**Compito richiesto A:**
Rispondi a queste domande sul brano fornito, una per riga:
(i) A chi è stato assegnato il Trofeo primo classificato?
(ii) Quale associazione organizza il premio?
(iii) Quale edizione del Premio Letterario "Metropoli di Torino" si è conclusa?
**Compito richiesto B:** Copia senza alcuna modifica il passo del brano fornito che va da "Premio Nazionale di" a "dottor Danilo Tacchino.".

Premio Nazionale di Arti Letterarie Metropoli Torino, la sua forza attraverso 900 opere partecipanti

Il Trofeo primo classificato assegnato ad Aurora Cantini

Con  il patrocinio di Regione Piemonte, Città Metropolitana di Torino e città di Torino, il Premio omonimo si può bene dire che sia tra le maggiori espressioni letterarie del panorama nazionale. Organizzato dall’Associazione Arte Città Amica, ha visto anche quest’anno la partecipazione di più di 900 opere.

Queste le parole introduttive del direttore letterario di Arte città Amica e coordinatore del premio letterario, dottor Danilo Tacchino.

“Siamo giunti alla diciassettesima edizione del Premio Letterario “Metropoli di Torino” in un momento sociale e mondiale del tutto inaspettato, completamente sconvolto non solo dal problema pandemico diretto, ma anche dai suoi effetti che ci hanno portato a gravare sul distanziamento, elemento questo importantissimo per chi si occupa di cultura e di spettacolo. Due elementi che proprio nella socializzazione, nel contatto e nella conoscenza, trovano il loro punto di forza per unire le persone e farle crescere.

La pandemia ha minato questo punto di forza ma, anche dinanzi a questa non secondaria difficoltà, siamo giunti lo stesso alla conclusione di questa edizione, con più forza e più consapevolezza, per quello che essa rappresenta. Lo dico con fierezza, per tutta la giuria e per tutti i componenti dell’organizzazione che, anche per questa edizione colma di maggiori difficoltà rispetto al passato, vi hanno messo l’anima perché potesse riuscire al meglio. Anche i numeri delle opere partecipanti lo dimostrano, solo di poche decine di unità in meno rispetto alle edizioni precedenti che superavano le novecento opere in concorso.

**Estratto dei dati:**
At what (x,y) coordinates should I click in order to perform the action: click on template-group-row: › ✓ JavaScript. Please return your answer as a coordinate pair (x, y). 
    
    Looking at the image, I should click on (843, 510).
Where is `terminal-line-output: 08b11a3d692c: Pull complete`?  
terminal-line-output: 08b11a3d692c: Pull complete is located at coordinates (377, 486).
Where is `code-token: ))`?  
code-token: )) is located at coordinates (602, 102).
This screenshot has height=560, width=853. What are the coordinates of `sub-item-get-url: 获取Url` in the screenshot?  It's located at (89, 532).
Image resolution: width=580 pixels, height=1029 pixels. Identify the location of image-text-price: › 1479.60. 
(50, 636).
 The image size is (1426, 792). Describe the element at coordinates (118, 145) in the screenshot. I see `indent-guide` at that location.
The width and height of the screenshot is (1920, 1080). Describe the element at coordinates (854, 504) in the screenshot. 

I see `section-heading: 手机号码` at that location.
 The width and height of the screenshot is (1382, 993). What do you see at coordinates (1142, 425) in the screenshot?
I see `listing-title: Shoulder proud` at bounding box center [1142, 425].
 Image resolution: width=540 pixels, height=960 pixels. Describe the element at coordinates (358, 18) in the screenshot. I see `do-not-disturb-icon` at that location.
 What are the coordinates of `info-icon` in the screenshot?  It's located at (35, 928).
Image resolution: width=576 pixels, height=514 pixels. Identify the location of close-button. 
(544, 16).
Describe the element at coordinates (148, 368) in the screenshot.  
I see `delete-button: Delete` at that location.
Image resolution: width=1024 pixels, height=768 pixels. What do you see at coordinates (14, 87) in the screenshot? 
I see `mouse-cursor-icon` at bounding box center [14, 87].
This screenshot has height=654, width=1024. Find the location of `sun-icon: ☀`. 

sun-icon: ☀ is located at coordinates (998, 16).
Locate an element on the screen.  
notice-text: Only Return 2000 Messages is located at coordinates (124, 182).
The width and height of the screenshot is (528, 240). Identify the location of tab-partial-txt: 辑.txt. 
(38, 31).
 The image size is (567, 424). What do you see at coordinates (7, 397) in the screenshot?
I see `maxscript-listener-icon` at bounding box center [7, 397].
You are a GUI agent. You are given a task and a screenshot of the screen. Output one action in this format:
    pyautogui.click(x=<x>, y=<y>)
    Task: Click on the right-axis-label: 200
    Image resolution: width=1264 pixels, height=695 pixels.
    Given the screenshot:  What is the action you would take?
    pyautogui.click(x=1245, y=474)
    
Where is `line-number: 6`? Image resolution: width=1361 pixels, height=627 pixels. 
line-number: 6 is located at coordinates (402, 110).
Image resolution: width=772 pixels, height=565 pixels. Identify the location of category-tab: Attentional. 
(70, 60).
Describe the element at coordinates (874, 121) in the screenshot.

**Risultato del compito A:**
(i) Ad Aurora Cantini.
(ii) L'Associazione Arte Città Amica.
(iii) La diciassettesima edizione.

**Risultato del compito B:**
Premio Nazionale di Arti Letterarie Metropoli Torino, la sua forza attraverso 900 opere partecipanti

Il Trofeo primo classificato assegnato ad Aurora Cantini

Con  il patrocinio di Regione Piemonte, Città Metropolitana di Torino e città di Torino, il Premio omonimo si può bene dire che sia tra le maggiori espressioni letterarie del panorama nazionale. Organizzato dall’Associazione Arte Città Amica, ha visto anche quest’anno la partecipazione di più di 900 opere.

Queste le parole introduttive del direttore letterario di Arte città Amica e coordinatore del premio letterario, dottor Danilo Tacchino.